The First Honest Workflow Inventory¶
Page Maps¶
graph LR
family["Reproducible Research"]
program["Deep Dive DVC"]
section["Reproducibility Failures Real Teams"]
page["The First Honest Workflow Inventory"]
capstone["Capstone evidence"]
family --> program --> section --> page
page -.applies in.-> capstone
flowchart LR
orient["Orient on the page map"] --> read["Read the main claim and examples"]
read --> inspect["Inspect the related code, proof, or capstone surface"]
inspect --> verify["Run or review the verification path"]
verify --> apply["Apply the idea back to the module and capstone"]
Before you start using DVC, you need one skill that is more basic than any command:
they need to describe their current workflow without flattering it.
That is what this inventory is for.
What the inventory is trying to reveal¶
The goal is not to embarrass anyone or prove the workflow is bad.
The goal is to answer, in plain language:
- what inputs really matter
- what outputs people actually trust
- what steps are still manual or implicit
- what parts of the story still live in memory
Without that inventory, tool adoption often becomes cosmetic.
A simple inventory structure¶
Use five sections:
- source inputs
- control inputs
- execution assumptions
- outputs and who trusts them
- weak points and missing evidence
This is enough for Module 01. The later modules will sharpen each section.
Section 1: Source inputs¶
Write down:
- which datasets or raw inputs exist
- where they come from
- whether the team knows their exact identity or only their path
Bad sign:
the data is in
data/final.csv
Stronger note:
the workflow reads
data/final.csv, but the team does not yet have a durable way to prove which exact bytes that filename referred to over time.
That sentence already points toward why DVC will matter later.
Section 2: Control inputs¶
List the things that change behavior:
- config files
- parameter files
- CLI flags
- seeds
- thresholds or defaults buried inside code
If an important setting is remembered socially rather than recorded somewhere durable, put it in the inventory as a weakness.
Section 3: Execution assumptions¶
Ask what the run is quietly assuming:
- a particular Python or R environment
- local caches or temp directories
- notebook state
- machine-specific filesystems or services
- manually prepared folders
This is often the hardest section because teams are so used to these assumptions that they stop seeing them as inputs at all.
Section 4: Outputs and trust¶
Not every output is equally important.
Ask:
- which files or reports people actually share
- which files are only internal intermediates
- which outputs are treated as authoritative in meetings, pull requests, or releases
This matters because reproducibility work is partly about protecting what people truly trust, not every file in the working tree equally.
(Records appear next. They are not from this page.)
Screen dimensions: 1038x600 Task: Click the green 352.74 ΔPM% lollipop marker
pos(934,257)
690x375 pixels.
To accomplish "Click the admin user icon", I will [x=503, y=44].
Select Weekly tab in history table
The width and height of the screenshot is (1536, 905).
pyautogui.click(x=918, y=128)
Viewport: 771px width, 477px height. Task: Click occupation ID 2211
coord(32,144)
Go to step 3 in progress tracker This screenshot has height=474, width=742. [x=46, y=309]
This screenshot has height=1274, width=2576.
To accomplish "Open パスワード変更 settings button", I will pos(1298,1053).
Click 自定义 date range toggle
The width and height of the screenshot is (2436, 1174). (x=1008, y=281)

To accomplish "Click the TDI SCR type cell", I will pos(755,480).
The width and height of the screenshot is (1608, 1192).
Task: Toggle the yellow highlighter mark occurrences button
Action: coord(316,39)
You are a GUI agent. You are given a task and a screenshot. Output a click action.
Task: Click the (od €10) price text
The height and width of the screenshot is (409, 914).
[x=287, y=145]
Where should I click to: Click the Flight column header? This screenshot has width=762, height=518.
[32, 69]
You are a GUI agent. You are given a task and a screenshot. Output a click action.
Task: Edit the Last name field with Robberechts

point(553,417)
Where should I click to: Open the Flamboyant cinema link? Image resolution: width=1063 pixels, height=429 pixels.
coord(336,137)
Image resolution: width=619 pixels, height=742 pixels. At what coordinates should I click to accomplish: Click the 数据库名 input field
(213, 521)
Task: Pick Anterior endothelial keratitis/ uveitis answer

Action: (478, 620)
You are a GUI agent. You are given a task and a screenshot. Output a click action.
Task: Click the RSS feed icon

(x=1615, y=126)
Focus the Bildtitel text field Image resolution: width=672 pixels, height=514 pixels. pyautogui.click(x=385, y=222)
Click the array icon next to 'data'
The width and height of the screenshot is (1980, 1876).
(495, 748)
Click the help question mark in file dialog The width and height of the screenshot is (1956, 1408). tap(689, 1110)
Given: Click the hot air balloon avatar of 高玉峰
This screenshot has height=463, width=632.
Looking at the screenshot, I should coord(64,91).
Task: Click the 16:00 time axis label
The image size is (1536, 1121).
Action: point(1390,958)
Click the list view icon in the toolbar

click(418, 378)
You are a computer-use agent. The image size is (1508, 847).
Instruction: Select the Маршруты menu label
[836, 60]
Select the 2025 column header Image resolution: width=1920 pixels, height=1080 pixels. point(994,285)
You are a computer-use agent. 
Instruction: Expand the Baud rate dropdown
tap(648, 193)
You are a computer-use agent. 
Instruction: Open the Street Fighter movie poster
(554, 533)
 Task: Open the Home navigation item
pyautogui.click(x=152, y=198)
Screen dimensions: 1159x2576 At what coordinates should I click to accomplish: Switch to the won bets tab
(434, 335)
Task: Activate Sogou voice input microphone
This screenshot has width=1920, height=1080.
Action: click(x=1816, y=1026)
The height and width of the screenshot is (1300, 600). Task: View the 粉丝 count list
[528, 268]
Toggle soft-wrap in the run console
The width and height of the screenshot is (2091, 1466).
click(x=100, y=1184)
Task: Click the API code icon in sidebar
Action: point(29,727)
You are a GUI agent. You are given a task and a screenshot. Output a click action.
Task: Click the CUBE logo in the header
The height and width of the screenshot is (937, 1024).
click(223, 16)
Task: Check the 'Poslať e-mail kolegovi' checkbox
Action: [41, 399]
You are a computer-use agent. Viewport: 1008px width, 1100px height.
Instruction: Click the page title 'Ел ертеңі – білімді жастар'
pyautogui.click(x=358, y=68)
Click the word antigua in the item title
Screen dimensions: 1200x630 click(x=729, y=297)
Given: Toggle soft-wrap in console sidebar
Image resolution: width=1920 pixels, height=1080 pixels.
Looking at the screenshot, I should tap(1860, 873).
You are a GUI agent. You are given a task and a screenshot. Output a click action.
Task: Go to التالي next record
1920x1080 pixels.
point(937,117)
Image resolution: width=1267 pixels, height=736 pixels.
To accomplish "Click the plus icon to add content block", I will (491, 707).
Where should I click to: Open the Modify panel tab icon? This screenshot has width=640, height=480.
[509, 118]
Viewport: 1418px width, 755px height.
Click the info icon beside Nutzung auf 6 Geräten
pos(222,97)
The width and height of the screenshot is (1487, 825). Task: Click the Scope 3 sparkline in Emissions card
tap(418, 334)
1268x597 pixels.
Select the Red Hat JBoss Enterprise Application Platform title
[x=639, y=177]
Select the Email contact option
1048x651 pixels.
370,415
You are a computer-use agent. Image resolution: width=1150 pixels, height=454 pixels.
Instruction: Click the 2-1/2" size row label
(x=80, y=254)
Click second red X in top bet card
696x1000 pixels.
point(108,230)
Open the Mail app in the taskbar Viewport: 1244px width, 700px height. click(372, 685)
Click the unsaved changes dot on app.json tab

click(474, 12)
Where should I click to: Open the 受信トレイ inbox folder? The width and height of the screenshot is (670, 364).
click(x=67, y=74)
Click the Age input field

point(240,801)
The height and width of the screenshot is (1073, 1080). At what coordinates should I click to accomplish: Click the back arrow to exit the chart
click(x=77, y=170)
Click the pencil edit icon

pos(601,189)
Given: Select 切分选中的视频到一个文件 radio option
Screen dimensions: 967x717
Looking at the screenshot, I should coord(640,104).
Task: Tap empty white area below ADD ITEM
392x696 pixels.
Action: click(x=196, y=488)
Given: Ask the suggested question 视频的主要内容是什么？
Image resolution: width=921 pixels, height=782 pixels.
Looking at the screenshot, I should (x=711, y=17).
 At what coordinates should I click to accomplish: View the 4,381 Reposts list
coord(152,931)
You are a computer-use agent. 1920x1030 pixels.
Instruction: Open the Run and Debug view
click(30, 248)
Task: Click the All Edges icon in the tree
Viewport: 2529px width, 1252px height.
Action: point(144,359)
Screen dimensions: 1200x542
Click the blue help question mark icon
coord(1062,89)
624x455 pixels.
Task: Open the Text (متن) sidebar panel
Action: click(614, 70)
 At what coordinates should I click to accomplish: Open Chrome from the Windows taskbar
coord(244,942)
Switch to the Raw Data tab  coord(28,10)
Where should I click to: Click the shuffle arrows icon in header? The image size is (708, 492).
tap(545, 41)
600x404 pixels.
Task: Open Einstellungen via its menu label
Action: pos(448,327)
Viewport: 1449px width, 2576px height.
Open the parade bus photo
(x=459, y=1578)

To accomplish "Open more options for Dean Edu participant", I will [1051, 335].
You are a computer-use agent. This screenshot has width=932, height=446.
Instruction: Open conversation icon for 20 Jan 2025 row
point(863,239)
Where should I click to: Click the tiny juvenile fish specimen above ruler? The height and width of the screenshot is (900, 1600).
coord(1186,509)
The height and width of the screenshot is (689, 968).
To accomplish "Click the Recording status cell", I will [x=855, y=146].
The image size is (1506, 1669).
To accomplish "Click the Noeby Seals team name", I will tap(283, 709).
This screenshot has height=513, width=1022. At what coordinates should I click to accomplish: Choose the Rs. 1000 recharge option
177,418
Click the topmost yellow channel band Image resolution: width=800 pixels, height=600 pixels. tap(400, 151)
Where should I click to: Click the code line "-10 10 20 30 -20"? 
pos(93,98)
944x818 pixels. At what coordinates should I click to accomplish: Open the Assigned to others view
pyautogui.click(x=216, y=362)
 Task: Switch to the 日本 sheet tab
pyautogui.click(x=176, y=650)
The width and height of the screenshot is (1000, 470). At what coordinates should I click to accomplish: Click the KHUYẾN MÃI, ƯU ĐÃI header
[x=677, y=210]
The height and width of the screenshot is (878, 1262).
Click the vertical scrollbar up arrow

Section 5: Weak points and missing evidence¶
Finish by naming the weak points directly:
- unknown data identity
- undocumented manual preprocessing
- environment drift risk
- outputs trusted without a clear contract
- one-person memory bottlenecks
The point is not to fix them all in Module 01.
The point is to stop pretending they are not there.
A small example¶
Imagine writing this inventory:
- source input:
customers.csv - control input:
threshold=0.8insidescore.py - execution assumption: runs only from one laptop with a specific Conda env
- trusted output:
metrics.csvemailed to the team - weak point: nobody can prove which raw CSV produced last quarter's metric
That is already a strong Module 01 result.
It is concrete, honest, and ready for later modules.
A useful diagram for this inventory¶
flowchart LR
inputs["real inputs"] --> run["current workflow"]
controls["controls and defaults"] --> run
assumptions["execution assumptions"] --> run
run --> outputs["trusted outputs"]
outputs --> review["inventory of weak points"]
This is not a future-state diagram. It is a present-state mirror.
What a good inventory feels like¶
A good inventory often feels mildly uncomfortable because it replaces confidence with specificity.
That is useful discomfort.
The inventory is working when you can say:
- here is what we really trust
- here is what still depends on memory
- here is what we cannot yet recover cleanly
That is a much better starting point than "our workflow is fine, we just want better tooling."
Keep this standard¶
Do not let the first inventory turn into a wishlist about future tools.
Keep it about the present workflow:
- what it depends on
- what it produces
- what it cannot currently defend
That honesty is the real prerequisite for everything that follows in Deep Dive DVC.